In New York, de Blasio has said his school district will move forward with a blended learning plan of part-time remote, part-time in-person starting Sept. 10. The plan includes a recommendation that students and staff get tested at least once a month in the fall and a rule that students sit six feet apart and wear face coverings on school buses.
The union has called on the mayor to address ventilation issues in school buildings and implement stricter procedures on bussing students, in addition to demands for increased testing students and staff.
Mulgrew said the UFT was still waiting for a response to its demands and did not think a Sept. 10 opening was feasible.
City Hall did not immediately respond to a request for comment.

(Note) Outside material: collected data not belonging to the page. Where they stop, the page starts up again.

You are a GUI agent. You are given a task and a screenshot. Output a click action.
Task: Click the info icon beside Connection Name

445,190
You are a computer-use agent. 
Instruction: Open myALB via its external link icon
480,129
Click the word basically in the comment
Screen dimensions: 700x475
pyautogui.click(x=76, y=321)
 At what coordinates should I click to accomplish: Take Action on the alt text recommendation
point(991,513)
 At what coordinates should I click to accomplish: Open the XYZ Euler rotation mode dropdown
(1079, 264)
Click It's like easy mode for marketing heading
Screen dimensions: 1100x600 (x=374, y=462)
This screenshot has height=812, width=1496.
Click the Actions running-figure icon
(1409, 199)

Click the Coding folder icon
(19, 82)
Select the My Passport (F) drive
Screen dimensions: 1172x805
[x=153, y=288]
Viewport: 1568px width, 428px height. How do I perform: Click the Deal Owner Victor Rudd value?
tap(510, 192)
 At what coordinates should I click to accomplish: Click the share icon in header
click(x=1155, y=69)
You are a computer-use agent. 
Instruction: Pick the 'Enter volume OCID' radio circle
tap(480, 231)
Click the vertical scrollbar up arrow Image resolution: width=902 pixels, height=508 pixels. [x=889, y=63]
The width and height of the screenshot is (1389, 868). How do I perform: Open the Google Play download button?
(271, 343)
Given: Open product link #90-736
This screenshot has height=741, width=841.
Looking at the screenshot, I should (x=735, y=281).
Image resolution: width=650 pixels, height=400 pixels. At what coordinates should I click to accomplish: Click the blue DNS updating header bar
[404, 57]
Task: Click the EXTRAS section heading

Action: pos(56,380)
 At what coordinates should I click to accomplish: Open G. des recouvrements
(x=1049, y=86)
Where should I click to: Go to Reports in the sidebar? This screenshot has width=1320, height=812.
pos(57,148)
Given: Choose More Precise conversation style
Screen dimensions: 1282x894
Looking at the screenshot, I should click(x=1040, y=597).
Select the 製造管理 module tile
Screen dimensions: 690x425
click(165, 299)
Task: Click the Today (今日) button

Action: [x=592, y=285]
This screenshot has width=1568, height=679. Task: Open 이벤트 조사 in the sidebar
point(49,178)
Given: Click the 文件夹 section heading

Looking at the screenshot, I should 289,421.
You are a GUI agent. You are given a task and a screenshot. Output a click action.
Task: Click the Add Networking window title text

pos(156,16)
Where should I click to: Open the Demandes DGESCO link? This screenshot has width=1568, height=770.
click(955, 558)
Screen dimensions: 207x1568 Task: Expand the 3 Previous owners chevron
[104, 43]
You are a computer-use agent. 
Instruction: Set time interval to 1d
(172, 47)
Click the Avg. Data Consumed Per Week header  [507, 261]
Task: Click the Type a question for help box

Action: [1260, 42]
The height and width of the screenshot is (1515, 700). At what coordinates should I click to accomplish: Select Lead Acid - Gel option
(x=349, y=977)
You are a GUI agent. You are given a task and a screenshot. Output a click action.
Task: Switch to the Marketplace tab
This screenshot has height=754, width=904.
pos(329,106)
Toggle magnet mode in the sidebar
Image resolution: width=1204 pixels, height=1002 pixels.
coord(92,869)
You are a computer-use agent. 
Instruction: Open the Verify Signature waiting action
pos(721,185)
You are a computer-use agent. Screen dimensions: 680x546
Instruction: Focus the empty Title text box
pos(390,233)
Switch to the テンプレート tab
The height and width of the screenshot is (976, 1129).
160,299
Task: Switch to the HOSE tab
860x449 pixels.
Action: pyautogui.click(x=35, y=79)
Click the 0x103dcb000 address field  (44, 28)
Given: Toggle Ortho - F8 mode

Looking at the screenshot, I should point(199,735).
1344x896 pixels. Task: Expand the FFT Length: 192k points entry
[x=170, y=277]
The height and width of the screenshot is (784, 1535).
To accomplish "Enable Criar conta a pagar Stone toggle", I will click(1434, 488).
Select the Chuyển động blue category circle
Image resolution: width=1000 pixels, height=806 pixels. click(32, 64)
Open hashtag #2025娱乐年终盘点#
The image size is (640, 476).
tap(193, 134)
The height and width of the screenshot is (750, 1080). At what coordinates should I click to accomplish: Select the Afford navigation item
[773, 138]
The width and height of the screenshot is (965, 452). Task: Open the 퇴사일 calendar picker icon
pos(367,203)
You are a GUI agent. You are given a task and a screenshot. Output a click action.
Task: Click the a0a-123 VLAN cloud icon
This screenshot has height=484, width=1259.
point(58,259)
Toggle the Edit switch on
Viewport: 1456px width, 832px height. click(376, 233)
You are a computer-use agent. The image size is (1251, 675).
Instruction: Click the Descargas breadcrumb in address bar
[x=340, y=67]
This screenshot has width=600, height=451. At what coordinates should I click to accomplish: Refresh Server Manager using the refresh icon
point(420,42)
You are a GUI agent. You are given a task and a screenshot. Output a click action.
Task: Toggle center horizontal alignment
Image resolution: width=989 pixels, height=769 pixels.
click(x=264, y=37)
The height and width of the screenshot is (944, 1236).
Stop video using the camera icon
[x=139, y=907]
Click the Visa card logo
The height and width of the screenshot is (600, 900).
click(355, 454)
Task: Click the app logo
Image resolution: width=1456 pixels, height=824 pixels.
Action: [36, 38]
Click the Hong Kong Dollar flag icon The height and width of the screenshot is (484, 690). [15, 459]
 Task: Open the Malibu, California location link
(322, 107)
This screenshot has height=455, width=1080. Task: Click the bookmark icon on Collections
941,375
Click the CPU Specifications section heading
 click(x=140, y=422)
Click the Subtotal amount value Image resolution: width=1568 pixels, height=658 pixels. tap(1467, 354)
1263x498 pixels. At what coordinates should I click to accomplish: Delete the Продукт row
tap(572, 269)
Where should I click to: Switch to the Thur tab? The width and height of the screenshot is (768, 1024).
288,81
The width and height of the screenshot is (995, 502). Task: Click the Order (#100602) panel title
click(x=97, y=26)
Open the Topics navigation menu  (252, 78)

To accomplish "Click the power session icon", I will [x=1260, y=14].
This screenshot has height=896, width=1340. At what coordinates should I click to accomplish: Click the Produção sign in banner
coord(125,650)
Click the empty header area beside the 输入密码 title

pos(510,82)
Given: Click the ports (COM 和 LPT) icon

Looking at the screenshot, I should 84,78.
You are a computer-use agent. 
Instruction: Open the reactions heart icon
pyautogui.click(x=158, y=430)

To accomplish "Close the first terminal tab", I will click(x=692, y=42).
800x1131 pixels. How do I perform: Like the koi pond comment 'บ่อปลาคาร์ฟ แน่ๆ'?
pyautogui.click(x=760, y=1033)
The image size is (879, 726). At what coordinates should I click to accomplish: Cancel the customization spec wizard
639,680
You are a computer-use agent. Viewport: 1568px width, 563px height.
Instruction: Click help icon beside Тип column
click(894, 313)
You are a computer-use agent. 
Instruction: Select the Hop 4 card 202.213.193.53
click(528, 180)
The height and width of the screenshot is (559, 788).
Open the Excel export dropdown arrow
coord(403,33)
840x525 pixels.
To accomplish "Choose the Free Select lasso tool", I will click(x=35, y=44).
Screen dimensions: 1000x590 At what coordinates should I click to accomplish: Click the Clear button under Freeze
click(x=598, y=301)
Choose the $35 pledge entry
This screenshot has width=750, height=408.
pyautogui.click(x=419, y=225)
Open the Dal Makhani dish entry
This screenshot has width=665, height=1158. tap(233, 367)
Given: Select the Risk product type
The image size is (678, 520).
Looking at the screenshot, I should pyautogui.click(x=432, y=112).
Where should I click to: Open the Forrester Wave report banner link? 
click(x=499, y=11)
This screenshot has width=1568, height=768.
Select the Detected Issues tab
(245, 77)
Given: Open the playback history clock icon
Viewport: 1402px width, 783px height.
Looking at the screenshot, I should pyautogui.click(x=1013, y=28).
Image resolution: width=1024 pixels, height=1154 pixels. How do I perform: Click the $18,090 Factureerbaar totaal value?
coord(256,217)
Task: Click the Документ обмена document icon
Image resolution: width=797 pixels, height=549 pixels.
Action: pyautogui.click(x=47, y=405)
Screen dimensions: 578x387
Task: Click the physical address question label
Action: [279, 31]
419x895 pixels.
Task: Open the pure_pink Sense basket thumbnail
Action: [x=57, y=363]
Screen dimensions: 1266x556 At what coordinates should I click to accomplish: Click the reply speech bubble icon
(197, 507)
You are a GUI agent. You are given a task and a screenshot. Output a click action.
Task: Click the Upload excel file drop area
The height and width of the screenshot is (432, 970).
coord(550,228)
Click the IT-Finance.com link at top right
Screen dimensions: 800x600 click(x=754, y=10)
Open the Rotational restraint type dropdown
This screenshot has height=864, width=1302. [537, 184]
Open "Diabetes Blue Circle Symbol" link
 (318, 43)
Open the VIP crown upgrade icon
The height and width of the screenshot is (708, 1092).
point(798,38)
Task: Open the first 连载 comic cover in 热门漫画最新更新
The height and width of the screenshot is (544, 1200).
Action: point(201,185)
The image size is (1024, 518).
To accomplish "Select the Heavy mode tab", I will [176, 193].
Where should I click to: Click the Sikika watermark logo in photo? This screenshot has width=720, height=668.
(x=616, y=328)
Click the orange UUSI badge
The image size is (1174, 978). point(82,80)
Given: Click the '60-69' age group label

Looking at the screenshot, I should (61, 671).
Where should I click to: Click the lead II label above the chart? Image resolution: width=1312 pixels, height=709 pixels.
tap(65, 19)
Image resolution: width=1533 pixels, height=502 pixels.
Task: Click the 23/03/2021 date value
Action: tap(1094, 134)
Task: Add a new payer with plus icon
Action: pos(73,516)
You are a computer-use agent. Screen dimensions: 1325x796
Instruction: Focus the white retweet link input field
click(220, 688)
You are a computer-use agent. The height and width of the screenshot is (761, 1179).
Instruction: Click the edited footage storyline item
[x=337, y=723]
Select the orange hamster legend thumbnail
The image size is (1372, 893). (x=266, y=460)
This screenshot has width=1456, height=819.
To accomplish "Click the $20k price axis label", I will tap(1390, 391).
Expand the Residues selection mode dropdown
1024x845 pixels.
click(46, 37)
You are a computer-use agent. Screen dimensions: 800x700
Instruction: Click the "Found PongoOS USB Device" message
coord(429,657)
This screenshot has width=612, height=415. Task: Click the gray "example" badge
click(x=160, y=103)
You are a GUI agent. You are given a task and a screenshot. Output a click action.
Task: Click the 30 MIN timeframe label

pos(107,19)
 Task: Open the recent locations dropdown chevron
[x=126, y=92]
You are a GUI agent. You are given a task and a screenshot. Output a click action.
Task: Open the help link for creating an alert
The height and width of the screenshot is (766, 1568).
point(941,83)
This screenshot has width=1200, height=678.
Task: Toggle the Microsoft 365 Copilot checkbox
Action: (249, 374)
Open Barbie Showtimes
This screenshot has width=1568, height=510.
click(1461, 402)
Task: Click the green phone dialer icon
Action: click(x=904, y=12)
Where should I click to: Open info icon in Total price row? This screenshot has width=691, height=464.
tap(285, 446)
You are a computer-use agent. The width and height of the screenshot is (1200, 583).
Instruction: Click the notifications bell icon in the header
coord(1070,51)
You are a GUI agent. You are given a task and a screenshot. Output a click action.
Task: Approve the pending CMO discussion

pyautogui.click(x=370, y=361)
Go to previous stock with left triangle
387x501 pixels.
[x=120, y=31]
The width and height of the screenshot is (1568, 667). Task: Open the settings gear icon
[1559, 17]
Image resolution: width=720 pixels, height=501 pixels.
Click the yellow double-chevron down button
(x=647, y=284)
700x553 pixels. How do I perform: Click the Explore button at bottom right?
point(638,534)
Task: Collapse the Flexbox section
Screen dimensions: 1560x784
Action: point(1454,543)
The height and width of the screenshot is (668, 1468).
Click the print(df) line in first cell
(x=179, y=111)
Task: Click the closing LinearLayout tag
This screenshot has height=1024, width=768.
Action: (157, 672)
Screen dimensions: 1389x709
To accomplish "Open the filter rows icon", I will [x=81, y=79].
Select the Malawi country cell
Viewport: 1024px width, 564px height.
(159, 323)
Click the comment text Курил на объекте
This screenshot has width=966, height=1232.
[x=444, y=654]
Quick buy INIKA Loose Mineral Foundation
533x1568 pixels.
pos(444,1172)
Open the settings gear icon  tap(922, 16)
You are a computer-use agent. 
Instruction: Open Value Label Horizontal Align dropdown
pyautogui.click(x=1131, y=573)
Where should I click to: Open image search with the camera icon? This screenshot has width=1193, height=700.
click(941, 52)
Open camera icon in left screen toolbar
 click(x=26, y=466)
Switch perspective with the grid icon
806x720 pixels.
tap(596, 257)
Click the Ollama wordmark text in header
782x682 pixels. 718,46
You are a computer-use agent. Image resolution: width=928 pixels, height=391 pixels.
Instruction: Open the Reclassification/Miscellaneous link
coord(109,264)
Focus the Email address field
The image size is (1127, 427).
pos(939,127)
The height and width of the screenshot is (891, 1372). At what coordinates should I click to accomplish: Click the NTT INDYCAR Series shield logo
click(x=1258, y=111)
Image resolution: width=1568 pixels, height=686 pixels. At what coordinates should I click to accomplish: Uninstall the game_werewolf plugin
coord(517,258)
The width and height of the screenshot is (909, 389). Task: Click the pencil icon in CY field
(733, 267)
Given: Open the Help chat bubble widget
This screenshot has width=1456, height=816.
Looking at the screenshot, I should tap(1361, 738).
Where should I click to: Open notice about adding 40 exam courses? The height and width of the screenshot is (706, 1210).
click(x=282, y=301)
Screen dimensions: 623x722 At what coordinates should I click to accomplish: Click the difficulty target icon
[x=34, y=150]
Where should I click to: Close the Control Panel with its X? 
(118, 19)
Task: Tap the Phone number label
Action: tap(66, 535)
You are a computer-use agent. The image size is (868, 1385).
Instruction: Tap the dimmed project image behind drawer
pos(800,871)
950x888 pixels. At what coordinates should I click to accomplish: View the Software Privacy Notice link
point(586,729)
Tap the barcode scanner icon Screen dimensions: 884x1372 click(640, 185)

Health experts say COVID-19 testing is key to bringing university students back to campus. But school protocols vary, with some colleges not planning to test asymptomatic students and others planning to test all students twice a week.
Boston University’s approximately 18,000 undergraduate students will take coronavirus tests twice a week, with the school’s own laboratories aiming to return results within 24 hours.
The president of Colby College in Maine told the school in June that its plan to test each of its 1,800 undergraduate students twice a week could cost up to $10 million for the year.
LOCALS WORRIED
Residents of college towns that have kept the virus at bay have voiced concerns about flare-ups in cases once students return.
Officials in three towns in Connecticut, where the infection rate has recently hovered below 1%, wrote a letter to state officials earlier this month urging them to enforce strict social distancing measures for college students coming from areas with higher infection rates.
“As host communities for large numbers of students, we believe it is absolutely necessary to have further restrictions on outdoor and indoor gatherings to protect the health of both our permanent residents and our student residents,” they wrote in the letter, the Hartford Courant reported.
Middlebury College in Vermont, a state where there have been about 1,500 cases total, has told students to “pack light” when returning to campus and have an “evacuation plan” in the event that an outbreak forces them to go home abruptly.
Locals are pleading with students to adhere to safety measures.
“The town of Middlebury does not have the infrastructure to cope with a massive outbreak that starts on campus,” wrote student and local resident Henry Ganey in a letter published in The Middlebury Campus newspaper this week.
At Tulane University in New Orleans, students were invited back to campus this week but were told they could be expelled or suspended for hosting large gatherings.
“All parents have worries both about the pandemic and whether all of these precautions will ultimately be successful. But it seems that the Tulane community is bringing the right amount of intentionality and preparation to this,” said Elizabeth Baker, a labor union lawyer from Maplewood, New Jersey who dropped off her daughter last week.